The combined output of just the top six U.S. metro areas exceeds $7.5 trillion, which would make them collectively the third-largest economy on the planet behind only the rest of the United States and China. This concentration of production in a handful of urban corridors is unusual even among wealthy nations.
The top metro areas aren’t interchangeable. Each one’s GDP reflects a distinct economic engine, and understanding those differences matters for anyone evaluating job markets, investment, or relocation.
New York’s dominance rests on the density of financial institutions, insurance companies, and corporate headquarters clustered in Manhattan and its surrounding counties. Wall Street’s trading volume alone generates enormous fee income, and the professional services firms — law, accounting, consulting — that orbit the financial sector add hundreds of billions more. Washington, D.C.’s output is similarly tilted toward professional services, though the anchor there is federal government spending and the contractors, lobbying firms, and nonprofits that depend on it.
San Francisco and the broader Bay Area owe their fourth-place ranking to software, cloud computing, and the venture capital ecosystem that funds startups before they go public or get acquired. Seattle’s economy runs on a similar axis, anchored by a few massive technology and e-commerce companies alongside a deep bench of smaller firms. Boston’s entry into the top ten reflects the convergence of tech and biotech, with a university research pipeline that feeds directly into commercial development.
Houston’s economy is still anchored by oil and gas extraction, refining, and the petrochemical industry, though the metro has diversified into healthcare and aerospace. Dallas–Fort Worth benefits from a broad mix of logistics, telecommunications, defense contracting, and corporate headquarters drawn by lower operating costs and central geography. Chicago’s trillion-dollar output reflects a diversified base: commodity trading, manufacturing, transportation logistics, and financial services all contribute substantially.
Los Angeles combines the entertainment industry — film, television, music, and streaming — with one of the busiest port complexes in the Western Hemisphere. International trade flowing through the ports of Los Angeles and Long Beach supports a massive logistics and warehousing sector.
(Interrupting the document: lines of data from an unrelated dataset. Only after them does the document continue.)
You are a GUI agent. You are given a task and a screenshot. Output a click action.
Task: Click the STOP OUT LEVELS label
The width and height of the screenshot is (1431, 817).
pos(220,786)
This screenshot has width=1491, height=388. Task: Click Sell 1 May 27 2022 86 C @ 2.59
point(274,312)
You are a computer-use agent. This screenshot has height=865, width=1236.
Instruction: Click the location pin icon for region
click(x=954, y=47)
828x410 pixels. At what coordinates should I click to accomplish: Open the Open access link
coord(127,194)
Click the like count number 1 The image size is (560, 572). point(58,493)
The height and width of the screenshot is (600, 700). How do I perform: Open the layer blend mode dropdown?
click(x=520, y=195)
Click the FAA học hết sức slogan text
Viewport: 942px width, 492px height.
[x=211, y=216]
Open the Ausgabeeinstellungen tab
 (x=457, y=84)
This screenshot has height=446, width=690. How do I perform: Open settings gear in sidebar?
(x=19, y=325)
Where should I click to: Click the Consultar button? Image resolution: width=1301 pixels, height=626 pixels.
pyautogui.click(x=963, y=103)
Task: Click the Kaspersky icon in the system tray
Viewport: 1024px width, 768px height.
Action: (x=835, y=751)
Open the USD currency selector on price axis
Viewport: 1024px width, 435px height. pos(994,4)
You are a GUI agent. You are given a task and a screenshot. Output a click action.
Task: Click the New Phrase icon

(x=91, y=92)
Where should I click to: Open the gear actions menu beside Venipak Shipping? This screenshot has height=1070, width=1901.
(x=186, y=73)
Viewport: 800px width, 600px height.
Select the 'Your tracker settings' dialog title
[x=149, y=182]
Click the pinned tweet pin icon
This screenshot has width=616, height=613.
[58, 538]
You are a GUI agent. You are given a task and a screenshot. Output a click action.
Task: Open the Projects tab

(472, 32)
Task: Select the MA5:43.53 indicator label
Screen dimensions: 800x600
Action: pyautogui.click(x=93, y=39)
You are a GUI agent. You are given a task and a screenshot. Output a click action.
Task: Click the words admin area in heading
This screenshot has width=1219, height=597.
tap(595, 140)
Atlanta’s economy is driven by transportation (it’s home to the world’s busiest airport by passenger volume), media production, and a growing technology sector.
Raw GDP rankings favor metros with large populations. When you divide output by the number of residents, the leaderboard reshuffles dramatically. San Jose–Sunnyvale–Santa Clara (Silicon Valley proper) has recorded per capita GDP nearly two and a half times the New York metro’s figure — roughly $197,000 versus $81,000 in real terms, based on BEA data through 2021.5Federal Reserve Bank of St. Louis. Total Gross Domestic Product for San Jose-Sunnyvale-Santa Clara, CA (MSA) San Jose’s total GDP (about $423 billion in 2023) doesn’t crack the top ten by size, but its per-person productivity is in a class of its own among large metros.
San Francisco, Seattle, and Boston also rank well above New York on a per capita basis. Meanwhile, metros like Atlanta and Houston — massive by total output — look more average when population is factored in. This distinction matters if you’re comparing economic opportunity rather than just economic scale. A metro area can produce enormous GDP while its typical resident earns a middling wage, if the output is concentrated in capital-intensive industries or if the population is very large.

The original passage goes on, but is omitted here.